> [Records shown]
— BEGIN —

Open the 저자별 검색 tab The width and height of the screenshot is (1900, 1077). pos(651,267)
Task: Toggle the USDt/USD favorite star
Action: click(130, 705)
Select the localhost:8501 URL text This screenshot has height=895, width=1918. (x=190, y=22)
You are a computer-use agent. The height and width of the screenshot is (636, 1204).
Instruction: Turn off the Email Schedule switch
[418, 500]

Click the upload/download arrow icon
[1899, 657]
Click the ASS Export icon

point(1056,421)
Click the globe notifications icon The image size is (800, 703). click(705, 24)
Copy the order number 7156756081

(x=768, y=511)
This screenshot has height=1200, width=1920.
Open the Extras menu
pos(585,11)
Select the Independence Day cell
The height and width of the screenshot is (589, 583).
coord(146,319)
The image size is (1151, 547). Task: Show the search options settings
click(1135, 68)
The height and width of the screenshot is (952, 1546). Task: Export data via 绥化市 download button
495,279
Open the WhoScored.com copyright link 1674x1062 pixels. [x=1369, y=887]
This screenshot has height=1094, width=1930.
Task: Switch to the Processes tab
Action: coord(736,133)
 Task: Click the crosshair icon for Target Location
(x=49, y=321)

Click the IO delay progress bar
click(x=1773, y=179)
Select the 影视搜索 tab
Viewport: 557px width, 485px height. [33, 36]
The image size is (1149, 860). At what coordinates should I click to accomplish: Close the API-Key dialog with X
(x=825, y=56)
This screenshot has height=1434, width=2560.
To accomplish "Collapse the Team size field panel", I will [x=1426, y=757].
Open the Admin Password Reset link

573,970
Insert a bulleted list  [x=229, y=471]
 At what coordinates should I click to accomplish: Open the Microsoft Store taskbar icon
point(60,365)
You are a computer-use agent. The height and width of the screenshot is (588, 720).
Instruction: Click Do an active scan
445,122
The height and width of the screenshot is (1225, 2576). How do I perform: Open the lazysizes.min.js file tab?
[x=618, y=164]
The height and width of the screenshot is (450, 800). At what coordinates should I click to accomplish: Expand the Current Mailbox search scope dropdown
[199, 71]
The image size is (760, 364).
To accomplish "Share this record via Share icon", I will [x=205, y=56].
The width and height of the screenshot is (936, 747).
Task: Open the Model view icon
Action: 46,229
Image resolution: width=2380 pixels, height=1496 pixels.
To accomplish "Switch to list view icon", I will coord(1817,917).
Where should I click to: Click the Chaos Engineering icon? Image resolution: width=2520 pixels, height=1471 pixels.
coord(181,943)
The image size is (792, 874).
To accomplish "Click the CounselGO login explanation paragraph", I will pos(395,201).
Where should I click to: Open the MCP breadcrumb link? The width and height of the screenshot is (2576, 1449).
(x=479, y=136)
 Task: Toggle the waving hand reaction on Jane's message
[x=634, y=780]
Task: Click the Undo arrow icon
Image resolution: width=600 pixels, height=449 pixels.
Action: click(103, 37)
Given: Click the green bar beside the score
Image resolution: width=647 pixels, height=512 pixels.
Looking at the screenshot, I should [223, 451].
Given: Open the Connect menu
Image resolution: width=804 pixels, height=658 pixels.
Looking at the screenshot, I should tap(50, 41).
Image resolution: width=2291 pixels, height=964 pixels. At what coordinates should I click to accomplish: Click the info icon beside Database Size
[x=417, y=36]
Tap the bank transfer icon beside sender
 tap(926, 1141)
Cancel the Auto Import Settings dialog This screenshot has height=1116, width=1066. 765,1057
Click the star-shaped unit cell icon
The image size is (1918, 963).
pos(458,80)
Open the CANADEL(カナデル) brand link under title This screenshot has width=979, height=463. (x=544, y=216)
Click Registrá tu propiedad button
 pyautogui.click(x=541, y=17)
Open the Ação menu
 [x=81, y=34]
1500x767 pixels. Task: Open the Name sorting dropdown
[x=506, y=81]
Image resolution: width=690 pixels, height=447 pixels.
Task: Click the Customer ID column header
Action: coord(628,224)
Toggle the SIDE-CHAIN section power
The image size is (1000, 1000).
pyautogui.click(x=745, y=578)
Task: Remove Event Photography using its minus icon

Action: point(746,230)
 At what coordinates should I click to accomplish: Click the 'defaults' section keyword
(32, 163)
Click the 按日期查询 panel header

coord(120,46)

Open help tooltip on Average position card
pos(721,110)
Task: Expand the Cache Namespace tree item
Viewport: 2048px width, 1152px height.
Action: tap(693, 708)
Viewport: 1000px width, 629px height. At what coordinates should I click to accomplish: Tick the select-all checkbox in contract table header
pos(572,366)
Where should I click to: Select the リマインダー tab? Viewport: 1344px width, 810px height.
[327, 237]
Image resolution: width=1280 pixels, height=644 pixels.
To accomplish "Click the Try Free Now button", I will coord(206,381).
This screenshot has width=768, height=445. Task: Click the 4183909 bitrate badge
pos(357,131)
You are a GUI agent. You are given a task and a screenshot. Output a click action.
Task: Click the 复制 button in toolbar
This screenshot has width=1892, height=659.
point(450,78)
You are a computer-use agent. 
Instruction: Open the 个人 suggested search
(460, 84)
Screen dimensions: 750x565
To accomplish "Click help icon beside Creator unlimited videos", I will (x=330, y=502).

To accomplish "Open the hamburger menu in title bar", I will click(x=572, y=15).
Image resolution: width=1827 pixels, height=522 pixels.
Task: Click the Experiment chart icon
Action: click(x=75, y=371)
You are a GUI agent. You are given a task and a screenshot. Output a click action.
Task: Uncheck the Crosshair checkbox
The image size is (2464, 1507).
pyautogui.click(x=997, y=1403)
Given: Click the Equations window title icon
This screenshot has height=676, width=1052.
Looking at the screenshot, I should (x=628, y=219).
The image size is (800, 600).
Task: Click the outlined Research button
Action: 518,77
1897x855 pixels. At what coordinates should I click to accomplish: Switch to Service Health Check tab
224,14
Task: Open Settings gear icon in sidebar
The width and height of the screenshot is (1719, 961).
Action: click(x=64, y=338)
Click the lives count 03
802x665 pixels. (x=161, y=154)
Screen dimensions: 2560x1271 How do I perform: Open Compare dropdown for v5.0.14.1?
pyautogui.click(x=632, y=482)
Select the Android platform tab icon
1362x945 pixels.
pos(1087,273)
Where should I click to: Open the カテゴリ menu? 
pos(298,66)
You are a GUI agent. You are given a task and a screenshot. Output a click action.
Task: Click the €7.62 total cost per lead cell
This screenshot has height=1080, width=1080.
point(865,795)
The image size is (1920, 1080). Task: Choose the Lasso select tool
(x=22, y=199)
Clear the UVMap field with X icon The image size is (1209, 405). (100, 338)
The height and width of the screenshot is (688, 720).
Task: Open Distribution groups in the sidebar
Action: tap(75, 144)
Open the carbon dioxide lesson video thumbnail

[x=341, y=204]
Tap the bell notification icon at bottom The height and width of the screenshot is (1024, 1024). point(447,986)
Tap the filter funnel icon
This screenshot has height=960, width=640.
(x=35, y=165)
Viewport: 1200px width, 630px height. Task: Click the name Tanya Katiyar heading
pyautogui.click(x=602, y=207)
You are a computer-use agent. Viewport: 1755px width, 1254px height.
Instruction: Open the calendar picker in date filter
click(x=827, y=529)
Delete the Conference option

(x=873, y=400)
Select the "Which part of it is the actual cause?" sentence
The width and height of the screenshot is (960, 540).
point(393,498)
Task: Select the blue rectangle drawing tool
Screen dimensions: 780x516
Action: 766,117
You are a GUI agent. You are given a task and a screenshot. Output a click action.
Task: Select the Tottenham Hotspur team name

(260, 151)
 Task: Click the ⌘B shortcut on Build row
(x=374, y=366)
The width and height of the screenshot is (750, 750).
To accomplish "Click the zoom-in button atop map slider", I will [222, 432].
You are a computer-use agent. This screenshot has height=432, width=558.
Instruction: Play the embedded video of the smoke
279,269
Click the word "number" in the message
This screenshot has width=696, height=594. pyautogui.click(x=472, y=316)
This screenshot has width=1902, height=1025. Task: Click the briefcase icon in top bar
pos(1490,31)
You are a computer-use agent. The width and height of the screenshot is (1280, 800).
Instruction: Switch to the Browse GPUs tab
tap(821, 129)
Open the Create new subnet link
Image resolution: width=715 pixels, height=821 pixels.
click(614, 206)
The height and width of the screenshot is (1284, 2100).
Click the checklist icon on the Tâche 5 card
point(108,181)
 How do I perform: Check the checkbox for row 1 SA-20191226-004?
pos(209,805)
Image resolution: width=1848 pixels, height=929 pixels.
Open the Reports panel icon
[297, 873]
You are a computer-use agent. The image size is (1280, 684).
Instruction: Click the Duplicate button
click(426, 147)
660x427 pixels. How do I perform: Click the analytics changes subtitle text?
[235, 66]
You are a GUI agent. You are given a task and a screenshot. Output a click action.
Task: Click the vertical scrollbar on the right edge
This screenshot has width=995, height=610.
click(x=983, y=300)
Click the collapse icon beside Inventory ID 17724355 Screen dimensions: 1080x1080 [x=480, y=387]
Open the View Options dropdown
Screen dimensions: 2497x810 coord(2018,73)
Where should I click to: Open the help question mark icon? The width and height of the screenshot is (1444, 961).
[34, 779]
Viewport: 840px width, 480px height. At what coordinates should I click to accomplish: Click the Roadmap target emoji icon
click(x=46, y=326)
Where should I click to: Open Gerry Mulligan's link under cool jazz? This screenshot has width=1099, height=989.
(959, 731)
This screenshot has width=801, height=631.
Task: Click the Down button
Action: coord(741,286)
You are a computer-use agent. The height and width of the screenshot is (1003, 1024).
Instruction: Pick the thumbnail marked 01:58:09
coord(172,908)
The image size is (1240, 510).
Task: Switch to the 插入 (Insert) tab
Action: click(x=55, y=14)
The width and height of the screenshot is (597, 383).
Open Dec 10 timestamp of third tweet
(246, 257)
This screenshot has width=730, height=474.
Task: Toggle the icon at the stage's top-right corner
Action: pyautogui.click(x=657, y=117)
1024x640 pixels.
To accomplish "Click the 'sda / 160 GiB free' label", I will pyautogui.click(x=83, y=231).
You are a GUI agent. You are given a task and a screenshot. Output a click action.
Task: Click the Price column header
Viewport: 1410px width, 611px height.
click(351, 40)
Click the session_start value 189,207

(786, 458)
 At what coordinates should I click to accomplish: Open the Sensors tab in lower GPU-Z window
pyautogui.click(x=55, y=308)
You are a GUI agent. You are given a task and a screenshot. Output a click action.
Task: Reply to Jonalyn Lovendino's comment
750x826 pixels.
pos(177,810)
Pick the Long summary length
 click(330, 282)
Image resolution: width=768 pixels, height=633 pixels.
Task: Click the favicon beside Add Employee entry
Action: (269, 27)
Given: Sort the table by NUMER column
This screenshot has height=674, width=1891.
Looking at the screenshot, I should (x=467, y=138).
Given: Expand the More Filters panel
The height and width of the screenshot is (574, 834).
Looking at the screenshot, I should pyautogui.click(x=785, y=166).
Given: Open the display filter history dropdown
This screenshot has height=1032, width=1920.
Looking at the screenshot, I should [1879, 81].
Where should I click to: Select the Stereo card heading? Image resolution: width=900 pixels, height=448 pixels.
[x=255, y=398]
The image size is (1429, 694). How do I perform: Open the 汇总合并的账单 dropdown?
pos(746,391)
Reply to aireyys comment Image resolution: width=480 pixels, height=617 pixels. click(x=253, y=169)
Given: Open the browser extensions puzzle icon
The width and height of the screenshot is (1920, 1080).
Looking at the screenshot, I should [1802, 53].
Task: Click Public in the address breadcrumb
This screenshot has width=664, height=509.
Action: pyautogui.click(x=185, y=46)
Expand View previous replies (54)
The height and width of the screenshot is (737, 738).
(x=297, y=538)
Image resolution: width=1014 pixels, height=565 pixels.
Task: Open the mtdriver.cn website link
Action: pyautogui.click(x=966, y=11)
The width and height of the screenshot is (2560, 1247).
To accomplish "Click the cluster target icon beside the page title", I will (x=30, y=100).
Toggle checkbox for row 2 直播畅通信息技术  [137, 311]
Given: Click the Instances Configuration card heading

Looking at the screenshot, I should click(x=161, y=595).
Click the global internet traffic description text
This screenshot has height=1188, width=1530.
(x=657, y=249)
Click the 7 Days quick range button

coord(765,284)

— END —

> [Aim]
Copy out the material word for word, starting at the line with "This screenshot has width=1902, height=1025." and ending with the line with "click(614, 206)", both included.

> [Written solution]
This screenshot has width=1902, height=1025. Task: Click the briefcase icon in top bar
pos(1490,31)
You are a computer-use agent. The width and height of the screenshot is (1280, 800).
Instruction: Switch to the Browse GPUs tab
tap(821, 129)
Open the Create new subnet link
Image resolution: width=715 pixels, height=821 pixels.
click(614, 206)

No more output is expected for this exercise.